Eu era assim.
Tão pequenina e inocente que nem me lembro. Tão perfeitamente ingénua que não dei por isso. Era tão inexperiente, tão além do mundo. Toda a gente me dizia que parecia um elefante de maiot quando usava vestidos cor-de-rosa, toda a gente se assustava com os meus olhos grandes, cor de avelã, toda a gente apertava as minhas mãos bolachudas e as minhas bochechas apetitosas. Toda a gente se ria das minhas brincadeiras inocentes de criança, menos eu que não sabia porque se riam.

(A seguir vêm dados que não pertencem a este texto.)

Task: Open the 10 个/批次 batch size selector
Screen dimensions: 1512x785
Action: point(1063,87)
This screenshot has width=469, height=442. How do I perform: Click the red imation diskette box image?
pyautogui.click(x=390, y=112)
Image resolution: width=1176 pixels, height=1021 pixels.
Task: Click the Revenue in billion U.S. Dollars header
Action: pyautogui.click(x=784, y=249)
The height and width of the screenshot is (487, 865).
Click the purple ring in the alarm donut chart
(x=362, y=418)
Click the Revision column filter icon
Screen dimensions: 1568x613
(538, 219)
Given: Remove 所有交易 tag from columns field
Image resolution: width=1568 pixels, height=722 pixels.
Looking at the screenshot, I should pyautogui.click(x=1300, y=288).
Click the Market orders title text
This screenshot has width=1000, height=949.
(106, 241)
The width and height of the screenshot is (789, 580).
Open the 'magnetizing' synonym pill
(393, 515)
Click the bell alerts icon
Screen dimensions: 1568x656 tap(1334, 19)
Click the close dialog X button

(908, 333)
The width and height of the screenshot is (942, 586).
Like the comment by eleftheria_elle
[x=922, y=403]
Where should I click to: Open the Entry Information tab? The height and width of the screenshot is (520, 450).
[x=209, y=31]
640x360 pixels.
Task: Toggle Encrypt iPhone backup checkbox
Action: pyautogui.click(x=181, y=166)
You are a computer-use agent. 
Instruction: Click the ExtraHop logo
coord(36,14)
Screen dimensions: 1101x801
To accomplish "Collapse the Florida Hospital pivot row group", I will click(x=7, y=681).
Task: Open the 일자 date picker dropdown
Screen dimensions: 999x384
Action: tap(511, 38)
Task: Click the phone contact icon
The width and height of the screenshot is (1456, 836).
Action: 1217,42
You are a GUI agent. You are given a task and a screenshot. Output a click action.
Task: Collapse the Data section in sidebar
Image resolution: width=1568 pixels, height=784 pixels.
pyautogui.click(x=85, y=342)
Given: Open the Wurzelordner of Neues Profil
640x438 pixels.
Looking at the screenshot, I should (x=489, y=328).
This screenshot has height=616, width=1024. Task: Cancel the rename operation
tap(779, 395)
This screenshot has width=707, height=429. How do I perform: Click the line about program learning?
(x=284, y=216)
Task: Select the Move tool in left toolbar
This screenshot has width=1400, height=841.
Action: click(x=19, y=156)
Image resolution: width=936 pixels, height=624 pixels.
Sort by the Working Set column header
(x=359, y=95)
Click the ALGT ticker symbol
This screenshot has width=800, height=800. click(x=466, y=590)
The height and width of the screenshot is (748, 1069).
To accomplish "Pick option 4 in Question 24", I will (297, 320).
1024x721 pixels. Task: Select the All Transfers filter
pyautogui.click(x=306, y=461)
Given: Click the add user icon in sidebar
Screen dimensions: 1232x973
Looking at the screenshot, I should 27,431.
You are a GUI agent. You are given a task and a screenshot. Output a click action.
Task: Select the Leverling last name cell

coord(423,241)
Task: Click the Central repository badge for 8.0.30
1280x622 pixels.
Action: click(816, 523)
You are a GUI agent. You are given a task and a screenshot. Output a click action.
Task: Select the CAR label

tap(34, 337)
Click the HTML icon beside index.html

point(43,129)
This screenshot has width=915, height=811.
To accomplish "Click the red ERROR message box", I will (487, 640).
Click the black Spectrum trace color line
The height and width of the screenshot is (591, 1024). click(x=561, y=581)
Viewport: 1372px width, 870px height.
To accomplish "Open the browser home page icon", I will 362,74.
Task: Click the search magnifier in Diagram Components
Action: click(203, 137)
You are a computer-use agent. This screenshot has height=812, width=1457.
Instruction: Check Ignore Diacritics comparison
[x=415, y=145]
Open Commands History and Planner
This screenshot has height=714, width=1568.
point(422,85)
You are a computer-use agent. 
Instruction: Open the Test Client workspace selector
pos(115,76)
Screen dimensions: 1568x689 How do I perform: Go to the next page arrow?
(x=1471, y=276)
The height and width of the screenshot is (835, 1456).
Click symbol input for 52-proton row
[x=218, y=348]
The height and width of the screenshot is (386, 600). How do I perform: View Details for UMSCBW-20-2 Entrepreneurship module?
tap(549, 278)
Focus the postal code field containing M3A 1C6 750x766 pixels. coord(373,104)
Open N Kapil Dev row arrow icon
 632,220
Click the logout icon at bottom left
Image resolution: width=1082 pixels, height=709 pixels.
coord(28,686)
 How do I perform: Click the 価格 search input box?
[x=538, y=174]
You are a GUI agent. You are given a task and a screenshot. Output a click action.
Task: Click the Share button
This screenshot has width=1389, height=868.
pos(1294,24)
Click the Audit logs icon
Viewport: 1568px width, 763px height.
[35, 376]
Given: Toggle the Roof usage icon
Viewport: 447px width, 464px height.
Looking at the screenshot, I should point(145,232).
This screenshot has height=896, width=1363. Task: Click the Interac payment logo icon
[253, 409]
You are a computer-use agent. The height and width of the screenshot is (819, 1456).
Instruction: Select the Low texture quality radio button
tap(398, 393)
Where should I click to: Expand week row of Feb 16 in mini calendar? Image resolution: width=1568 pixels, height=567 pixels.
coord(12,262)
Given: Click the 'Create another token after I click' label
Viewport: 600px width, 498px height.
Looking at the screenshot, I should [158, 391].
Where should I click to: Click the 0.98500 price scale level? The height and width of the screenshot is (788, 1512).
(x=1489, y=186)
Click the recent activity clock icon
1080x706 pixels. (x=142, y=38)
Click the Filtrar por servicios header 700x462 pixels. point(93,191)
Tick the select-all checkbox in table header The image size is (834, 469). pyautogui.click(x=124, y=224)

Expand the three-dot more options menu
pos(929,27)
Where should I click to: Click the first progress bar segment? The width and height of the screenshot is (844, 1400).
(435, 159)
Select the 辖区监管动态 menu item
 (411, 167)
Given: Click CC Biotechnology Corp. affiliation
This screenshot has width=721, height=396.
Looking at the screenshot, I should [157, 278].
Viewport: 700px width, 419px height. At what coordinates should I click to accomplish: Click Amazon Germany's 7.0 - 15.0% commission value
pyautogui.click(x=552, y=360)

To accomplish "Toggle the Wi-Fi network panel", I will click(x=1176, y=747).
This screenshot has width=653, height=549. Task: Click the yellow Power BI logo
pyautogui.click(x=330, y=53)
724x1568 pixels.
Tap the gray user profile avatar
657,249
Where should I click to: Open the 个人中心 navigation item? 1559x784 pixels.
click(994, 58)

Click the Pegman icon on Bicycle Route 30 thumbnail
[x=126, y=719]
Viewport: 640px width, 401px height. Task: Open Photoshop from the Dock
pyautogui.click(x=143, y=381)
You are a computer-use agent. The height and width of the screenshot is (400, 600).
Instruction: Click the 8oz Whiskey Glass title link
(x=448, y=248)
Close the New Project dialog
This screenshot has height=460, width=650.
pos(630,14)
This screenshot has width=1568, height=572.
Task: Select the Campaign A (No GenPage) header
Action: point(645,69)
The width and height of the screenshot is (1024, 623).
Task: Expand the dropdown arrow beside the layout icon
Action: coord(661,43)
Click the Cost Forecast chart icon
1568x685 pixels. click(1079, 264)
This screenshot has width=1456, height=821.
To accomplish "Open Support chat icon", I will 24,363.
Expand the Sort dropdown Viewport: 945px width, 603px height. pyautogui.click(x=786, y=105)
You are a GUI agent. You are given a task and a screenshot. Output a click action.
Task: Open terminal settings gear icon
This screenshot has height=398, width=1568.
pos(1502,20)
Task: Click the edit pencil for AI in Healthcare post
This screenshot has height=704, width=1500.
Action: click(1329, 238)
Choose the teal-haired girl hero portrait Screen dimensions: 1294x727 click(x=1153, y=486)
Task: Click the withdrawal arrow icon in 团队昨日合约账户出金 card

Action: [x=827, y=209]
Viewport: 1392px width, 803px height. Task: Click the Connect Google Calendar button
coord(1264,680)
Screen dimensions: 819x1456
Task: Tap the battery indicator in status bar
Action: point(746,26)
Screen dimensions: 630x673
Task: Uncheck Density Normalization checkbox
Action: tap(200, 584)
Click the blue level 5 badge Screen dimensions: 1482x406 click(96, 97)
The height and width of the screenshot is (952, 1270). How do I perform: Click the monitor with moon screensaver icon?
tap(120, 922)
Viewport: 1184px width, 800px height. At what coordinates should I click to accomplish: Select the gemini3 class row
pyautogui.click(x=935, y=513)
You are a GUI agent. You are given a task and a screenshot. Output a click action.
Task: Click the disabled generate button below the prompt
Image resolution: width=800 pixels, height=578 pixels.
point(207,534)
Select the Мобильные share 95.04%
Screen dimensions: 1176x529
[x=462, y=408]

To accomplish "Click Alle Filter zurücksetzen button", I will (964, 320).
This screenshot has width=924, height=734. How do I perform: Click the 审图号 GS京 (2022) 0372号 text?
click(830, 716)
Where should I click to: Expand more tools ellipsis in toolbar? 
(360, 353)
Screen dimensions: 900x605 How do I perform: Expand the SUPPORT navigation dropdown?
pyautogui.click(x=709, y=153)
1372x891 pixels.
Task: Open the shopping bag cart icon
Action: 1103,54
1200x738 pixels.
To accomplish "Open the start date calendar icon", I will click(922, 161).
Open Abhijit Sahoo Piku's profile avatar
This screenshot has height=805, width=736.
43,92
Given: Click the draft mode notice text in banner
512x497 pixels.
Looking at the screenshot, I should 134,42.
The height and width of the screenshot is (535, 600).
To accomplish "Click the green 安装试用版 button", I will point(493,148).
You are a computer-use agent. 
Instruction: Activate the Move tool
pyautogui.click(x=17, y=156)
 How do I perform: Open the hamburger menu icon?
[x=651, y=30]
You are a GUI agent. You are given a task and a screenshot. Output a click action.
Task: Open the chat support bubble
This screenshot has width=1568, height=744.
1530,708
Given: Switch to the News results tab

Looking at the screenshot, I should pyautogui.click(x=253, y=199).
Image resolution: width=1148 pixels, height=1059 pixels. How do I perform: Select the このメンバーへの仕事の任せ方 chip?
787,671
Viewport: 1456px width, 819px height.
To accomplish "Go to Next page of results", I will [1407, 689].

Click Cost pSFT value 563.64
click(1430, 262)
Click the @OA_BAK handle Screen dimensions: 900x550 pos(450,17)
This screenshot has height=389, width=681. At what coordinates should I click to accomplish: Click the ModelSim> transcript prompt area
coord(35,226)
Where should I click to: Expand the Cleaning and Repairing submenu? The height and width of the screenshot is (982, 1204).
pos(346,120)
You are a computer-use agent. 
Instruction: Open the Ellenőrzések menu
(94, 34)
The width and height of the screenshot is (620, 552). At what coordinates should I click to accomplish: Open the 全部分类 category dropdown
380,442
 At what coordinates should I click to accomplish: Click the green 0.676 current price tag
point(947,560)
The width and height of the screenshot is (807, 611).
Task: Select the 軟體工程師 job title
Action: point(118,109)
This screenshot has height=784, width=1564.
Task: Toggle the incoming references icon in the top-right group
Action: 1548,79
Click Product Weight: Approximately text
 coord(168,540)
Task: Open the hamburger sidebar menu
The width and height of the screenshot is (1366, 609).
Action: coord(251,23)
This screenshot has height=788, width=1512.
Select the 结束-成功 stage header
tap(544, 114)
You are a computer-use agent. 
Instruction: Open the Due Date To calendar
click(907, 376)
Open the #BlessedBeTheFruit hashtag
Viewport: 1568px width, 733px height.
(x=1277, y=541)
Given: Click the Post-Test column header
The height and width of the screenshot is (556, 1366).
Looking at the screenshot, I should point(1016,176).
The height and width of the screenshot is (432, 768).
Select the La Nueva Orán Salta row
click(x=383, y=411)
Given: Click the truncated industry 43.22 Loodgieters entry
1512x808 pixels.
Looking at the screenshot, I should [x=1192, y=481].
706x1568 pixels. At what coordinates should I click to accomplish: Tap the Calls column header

Todos se riam quando olhavam para mim. Ninguém me disse a verdade. Deixei passar, não percebia. Passou a ser todos os dias, todos os dias se riam de mim. Dos meus vestidos, das minhas mãos, da minha cara. Na escola ficava sozinha rodeada de crianças tão iguais a mim, ou pelo menos eu achava-os iguais. Eles gozavam-me por ser diferente, diziam eles. Até que houve um dia. Houve um dia diferente, ele chegou-se ao pé de mim enquanto eu chorava, sozinha no pátio como sempre, sentou-se ao meu lado e deu-me um beijo no rosto. Limpei as lágrimas e olhei para ele. "Não te preocupes se és diferente, ao menos és especial."
-Ah, mas tu também mudaste muito.
-Ainda bem!
-Podes crfer. Aidna bem que mudámos.
Perfeito.Ainda bem que não somos os mesmos putos dispersos de antigamente.